▶ **Page text**
○ ○ ○ ○ ○ ○ ○

The surety bond's renewal date was June 16, 2019. The remittitur in Copenbarger I had been issued the previous February. The record includes notices from the surety company to MCWE's counsel from as early as March 2019 that the bond was coming up for renewal and the renewal premium of $9,142 was due and owing. After June 16, the surety company sent notice to MCWE's counsel that the premium for the renewal period was past due. MCWE's counsel informed the surety company the bond was no longer needed because the Court of Appeal had reversed the judgment and the remittitur had issued. The surety company informed MCWE's counsel that an appeal bond cannot be cancelled and a court order was necessary to release the bond.
In July 2019, MCWE's counsel sent Copenbarger's counsel a letter requesting that counsel stipulate to release the bond. Copenbarger's counsel did not agree. In August 2019, the surety company sent the overdue bond premium to a collection agency. Because Copenbarger's counsel would not stipulate to releasing the bond, MCWE was forced to apply ex parte for an order to release the appeal bond. MCWE brought its ex parte application on November 7, 2019. The trial court granted the application and issued the requested order.

○ ○ ○ ○ ○ ○ ○

▶ **Data extract**
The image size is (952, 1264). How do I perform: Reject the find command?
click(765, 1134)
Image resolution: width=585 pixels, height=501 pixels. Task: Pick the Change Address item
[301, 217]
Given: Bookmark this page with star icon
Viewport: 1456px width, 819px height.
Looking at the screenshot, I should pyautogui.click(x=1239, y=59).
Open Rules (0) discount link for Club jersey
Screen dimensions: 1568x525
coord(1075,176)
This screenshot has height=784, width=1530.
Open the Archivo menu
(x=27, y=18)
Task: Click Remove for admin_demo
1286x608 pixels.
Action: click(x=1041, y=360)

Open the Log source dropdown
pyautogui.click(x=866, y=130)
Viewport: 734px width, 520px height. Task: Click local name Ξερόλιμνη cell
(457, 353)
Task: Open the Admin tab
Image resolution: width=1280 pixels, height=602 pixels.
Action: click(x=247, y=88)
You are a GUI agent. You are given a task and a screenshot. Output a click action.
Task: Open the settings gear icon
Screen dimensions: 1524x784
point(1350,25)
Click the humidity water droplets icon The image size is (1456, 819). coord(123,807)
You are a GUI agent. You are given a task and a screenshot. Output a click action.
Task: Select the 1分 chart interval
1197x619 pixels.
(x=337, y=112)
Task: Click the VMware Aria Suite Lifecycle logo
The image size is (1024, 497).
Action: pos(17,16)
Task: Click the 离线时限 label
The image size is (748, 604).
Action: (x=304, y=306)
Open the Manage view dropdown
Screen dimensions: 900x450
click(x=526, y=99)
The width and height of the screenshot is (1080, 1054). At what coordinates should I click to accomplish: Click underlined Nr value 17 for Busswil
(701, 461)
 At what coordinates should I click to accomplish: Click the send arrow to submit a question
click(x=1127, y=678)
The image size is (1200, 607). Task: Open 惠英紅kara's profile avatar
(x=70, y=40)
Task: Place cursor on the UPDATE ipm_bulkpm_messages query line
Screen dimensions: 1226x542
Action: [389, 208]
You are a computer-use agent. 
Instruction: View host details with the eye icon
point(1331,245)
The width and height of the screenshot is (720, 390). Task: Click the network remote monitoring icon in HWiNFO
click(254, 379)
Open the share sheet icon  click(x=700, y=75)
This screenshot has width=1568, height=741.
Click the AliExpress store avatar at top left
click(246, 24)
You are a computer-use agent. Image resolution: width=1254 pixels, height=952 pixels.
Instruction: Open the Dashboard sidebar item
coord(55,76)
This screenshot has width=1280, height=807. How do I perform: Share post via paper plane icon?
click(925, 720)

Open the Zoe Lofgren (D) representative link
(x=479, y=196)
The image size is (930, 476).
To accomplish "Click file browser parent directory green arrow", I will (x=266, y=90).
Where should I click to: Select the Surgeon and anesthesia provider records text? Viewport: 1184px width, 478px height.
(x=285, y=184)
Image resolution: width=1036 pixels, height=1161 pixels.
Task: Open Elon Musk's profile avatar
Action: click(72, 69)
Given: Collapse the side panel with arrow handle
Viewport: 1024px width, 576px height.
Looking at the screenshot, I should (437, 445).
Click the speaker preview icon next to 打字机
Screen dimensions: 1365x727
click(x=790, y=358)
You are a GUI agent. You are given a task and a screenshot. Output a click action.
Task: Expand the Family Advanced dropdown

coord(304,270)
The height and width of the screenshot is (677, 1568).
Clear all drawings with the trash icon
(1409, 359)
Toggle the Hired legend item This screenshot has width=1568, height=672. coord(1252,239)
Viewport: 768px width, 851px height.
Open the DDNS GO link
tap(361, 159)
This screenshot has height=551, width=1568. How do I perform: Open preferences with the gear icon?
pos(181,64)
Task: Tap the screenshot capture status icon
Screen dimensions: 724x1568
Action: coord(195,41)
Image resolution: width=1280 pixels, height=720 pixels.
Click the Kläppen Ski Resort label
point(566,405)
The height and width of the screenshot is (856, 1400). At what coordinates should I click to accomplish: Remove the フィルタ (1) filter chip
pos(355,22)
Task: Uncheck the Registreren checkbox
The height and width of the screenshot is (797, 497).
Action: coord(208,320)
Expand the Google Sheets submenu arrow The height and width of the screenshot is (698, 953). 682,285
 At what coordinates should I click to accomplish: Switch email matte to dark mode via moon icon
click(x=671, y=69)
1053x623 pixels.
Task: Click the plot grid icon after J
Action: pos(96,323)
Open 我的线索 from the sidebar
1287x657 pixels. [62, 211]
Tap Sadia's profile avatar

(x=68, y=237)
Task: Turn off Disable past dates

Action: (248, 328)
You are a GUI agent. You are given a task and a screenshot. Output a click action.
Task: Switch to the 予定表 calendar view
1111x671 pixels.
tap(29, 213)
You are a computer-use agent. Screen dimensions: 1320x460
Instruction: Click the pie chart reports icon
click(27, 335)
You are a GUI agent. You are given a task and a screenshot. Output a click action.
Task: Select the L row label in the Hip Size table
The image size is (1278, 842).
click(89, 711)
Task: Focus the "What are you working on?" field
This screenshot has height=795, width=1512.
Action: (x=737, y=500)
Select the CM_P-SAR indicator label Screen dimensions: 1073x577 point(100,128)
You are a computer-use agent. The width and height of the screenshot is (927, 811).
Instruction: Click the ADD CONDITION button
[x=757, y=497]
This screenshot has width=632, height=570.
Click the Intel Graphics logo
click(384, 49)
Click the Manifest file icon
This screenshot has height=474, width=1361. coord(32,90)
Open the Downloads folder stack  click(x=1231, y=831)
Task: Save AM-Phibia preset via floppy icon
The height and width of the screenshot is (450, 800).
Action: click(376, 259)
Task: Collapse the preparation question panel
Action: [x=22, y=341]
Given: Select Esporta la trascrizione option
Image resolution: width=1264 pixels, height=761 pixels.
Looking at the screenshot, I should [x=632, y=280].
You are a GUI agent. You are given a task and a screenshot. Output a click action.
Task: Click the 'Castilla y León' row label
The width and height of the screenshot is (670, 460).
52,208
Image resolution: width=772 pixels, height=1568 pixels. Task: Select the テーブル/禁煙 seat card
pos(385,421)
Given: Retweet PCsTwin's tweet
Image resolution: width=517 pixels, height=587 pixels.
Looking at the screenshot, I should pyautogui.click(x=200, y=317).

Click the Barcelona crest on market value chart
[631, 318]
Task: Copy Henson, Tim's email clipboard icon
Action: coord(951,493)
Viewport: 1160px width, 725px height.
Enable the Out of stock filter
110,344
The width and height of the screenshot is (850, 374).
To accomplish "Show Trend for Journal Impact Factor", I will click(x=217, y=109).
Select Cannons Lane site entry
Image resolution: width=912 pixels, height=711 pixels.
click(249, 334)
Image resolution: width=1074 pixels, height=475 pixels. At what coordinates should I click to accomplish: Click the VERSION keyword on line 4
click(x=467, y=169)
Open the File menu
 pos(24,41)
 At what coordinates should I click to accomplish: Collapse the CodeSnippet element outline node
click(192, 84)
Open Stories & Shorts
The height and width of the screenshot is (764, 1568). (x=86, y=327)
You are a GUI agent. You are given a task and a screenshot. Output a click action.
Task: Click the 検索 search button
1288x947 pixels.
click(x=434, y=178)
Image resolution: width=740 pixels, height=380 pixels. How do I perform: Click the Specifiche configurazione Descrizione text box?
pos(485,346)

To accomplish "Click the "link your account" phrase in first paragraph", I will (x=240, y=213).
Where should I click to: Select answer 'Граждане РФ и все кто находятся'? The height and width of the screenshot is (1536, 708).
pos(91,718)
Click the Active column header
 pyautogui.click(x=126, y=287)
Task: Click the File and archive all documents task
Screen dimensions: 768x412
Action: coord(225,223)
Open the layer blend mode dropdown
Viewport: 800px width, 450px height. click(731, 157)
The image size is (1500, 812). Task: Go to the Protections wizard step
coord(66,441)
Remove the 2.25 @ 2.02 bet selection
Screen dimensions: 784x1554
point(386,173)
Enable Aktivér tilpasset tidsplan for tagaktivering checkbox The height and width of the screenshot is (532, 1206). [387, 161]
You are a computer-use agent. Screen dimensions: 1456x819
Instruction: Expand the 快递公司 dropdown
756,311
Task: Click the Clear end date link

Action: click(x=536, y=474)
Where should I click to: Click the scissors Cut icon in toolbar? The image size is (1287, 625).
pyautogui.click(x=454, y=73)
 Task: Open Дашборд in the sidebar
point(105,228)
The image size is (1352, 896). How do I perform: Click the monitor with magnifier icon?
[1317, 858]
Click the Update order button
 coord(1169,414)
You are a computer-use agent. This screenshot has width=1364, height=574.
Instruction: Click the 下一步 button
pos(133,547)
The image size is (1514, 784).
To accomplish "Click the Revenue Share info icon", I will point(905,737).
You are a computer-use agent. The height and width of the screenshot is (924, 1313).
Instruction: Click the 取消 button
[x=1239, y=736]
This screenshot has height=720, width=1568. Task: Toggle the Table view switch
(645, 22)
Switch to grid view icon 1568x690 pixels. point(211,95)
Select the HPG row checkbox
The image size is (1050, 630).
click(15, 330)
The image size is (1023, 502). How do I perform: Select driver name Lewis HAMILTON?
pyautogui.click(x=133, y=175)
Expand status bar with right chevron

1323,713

○ ○ ○ ○ ○ ○ ○

▶ **Exercises to complete**
1. In the passage about the appeal bond, what renewal premium did the surety company say was due?
2. Gather every line of the records that contains the string "checkbox".

▶ **Solutions by task**
1. $9,142

2.
Task: Uncheck the Registreren checkbox
Enable Aktivér tilpasset tidsplan for tagaktivering checkbox The height and width of the screenshot is (532, 1206). [387, 161]
Select the HPG row checkbox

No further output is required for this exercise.